> **What to produce**
Pull out of the data below the stretch of lines bounded by the one containing "This screenshot has width=1000, height=562." and the one containing "1280x720 pixels.", both bounds included, unchanged.
++++++
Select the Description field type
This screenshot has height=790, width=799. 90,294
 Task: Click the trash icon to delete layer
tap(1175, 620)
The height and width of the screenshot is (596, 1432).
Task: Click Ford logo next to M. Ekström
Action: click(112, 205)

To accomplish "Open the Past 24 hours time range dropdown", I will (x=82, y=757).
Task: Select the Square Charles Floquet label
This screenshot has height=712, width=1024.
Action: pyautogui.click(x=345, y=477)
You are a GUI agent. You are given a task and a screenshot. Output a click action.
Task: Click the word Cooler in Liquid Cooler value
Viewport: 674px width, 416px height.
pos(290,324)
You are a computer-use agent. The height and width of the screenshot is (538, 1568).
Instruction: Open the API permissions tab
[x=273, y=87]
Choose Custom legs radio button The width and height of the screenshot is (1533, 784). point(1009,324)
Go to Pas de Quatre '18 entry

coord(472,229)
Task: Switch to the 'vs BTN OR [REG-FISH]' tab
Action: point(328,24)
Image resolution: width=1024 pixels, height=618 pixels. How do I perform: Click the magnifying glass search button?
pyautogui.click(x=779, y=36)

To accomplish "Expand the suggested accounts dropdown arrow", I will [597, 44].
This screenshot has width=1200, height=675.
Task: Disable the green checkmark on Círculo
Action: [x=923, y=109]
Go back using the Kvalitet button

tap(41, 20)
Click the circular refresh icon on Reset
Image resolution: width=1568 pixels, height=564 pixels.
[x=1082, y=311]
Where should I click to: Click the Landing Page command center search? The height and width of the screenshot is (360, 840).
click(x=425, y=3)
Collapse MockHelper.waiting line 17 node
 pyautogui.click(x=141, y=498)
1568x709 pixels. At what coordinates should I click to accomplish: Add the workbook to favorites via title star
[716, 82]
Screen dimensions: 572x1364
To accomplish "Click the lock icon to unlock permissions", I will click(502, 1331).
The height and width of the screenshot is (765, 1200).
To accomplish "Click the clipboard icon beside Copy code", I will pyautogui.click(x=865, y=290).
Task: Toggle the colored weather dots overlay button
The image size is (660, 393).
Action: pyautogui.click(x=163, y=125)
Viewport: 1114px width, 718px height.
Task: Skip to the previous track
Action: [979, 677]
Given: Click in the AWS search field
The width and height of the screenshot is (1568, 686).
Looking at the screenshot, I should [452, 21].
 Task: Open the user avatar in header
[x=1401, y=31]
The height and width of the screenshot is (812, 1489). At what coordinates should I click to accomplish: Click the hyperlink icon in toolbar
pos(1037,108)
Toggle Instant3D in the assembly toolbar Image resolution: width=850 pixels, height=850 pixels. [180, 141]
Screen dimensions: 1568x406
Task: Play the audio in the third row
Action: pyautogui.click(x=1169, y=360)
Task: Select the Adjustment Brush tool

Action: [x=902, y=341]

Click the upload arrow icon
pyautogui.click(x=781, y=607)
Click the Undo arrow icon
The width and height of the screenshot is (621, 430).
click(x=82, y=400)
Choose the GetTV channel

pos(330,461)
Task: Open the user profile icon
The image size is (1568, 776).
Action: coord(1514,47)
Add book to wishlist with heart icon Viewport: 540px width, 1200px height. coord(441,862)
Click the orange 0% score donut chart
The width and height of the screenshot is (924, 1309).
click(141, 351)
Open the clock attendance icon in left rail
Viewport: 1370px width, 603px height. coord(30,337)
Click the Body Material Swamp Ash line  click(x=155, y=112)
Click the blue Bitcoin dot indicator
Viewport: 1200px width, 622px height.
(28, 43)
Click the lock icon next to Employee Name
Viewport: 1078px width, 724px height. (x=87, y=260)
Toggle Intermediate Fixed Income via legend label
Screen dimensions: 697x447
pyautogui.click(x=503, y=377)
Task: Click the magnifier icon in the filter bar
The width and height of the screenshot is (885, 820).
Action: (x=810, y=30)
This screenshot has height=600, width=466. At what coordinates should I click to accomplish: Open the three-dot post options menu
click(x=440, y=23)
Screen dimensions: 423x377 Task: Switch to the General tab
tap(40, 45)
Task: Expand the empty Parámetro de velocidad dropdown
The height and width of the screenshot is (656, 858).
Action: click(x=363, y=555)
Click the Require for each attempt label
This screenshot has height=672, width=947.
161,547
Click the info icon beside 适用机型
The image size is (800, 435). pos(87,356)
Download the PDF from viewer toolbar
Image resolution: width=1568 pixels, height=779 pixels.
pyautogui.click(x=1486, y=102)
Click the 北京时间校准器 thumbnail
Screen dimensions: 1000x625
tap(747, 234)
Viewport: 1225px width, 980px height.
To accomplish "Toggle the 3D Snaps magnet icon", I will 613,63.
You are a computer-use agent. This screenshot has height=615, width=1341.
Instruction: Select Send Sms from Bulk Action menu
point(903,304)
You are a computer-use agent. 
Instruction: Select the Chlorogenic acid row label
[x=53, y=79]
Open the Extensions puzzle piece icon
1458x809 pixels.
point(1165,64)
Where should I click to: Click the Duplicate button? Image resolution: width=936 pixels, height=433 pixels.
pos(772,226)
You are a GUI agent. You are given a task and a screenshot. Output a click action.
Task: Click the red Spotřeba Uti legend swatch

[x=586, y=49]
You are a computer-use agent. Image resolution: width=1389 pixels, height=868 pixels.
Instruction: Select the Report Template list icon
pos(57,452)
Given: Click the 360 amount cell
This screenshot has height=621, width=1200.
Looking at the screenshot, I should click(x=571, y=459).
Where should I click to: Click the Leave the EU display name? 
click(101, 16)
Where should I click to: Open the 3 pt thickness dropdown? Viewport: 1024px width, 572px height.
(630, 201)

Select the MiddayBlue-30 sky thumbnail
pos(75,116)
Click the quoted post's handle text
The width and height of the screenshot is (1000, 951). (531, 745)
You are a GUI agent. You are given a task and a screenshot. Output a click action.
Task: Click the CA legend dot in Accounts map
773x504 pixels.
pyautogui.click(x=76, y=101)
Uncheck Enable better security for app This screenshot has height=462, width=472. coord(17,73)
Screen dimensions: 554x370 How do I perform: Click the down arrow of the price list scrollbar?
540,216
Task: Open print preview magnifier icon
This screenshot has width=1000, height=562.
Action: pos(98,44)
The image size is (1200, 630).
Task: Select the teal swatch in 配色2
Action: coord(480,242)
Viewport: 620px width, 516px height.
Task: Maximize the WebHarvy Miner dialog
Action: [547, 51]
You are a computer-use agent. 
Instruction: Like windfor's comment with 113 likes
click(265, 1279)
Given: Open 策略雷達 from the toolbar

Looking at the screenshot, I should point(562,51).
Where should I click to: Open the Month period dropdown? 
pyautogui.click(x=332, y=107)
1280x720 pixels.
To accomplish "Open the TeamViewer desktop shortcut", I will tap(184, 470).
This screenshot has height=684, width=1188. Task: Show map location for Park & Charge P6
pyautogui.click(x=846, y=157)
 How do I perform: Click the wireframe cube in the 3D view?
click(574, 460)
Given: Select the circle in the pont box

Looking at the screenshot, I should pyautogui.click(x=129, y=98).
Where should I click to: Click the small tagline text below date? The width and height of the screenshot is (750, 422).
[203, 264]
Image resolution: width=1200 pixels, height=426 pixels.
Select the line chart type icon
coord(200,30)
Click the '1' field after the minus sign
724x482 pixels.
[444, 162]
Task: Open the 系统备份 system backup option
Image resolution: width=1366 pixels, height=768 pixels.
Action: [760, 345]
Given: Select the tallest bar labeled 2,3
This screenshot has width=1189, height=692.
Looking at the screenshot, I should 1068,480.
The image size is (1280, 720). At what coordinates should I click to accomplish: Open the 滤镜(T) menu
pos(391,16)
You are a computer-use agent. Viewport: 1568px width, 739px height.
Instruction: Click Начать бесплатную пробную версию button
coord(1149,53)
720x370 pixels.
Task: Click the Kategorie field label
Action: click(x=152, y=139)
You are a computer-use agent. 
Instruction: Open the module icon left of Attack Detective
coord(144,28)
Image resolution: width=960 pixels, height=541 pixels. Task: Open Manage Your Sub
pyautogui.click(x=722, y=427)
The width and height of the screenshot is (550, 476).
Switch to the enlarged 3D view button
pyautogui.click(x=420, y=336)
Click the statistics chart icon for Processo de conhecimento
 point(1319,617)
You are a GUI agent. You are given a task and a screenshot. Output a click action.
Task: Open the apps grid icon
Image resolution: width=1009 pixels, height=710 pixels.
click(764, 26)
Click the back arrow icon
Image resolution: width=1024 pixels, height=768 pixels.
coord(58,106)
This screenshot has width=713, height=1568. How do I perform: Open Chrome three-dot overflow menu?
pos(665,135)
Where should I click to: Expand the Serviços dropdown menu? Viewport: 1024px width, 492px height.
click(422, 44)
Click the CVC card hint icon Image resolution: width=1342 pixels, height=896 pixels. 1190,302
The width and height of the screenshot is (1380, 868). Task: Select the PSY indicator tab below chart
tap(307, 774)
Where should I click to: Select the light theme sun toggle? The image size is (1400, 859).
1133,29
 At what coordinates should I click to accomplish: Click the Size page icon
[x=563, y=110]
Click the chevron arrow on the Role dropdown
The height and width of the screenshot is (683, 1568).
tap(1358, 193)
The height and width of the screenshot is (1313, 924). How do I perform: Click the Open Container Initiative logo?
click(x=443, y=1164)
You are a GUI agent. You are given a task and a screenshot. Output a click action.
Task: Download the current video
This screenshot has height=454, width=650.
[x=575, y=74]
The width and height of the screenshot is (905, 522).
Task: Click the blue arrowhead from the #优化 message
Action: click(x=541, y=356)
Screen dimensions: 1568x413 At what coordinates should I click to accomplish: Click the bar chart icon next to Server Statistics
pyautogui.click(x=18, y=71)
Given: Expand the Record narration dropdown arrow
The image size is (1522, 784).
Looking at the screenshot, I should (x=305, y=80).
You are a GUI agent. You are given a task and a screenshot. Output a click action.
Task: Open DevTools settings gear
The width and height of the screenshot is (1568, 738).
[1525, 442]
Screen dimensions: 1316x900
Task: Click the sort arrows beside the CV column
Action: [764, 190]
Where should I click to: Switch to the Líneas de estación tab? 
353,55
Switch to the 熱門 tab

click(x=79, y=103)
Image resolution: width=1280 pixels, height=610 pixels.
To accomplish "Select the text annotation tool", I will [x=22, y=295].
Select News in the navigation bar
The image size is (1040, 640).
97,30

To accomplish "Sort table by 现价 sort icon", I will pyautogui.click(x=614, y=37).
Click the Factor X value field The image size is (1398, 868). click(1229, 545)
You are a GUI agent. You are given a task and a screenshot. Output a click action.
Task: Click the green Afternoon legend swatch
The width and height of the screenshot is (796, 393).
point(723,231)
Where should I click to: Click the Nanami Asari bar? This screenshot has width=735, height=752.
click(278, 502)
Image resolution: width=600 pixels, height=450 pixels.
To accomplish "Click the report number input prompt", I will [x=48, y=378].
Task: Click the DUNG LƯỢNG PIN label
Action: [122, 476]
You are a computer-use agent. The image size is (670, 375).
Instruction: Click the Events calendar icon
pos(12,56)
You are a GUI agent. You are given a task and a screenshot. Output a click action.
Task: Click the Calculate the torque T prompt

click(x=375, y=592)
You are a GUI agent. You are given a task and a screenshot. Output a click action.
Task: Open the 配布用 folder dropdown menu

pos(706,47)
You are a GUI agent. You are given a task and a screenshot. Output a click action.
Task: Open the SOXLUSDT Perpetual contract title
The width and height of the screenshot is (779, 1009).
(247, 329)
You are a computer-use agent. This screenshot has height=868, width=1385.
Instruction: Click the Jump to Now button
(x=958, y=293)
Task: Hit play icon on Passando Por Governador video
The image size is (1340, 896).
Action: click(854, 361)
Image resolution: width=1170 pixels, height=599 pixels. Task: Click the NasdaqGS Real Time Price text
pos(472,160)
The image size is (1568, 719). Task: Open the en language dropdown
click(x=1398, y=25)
++++++
> **Task response**
This screenshot has width=1000, height=562.
Action: pos(98,44)
The image size is (1200, 630).
Task: Select the teal swatch in 配色2
Action: coord(480,242)
Viewport: 620px width, 516px height.
Task: Maximize the WebHarvy Miner dialog
Action: [547, 51]
You are a computer-use agent. 
Instruction: Like windfor's comment with 113 likes
click(265, 1279)
Given: Open 策略雷達 from the toolbar

Looking at the screenshot, I should point(562,51).
Where should I click to: Open the Month period dropdown? 
pyautogui.click(x=332, y=107)
1280x720 pixels.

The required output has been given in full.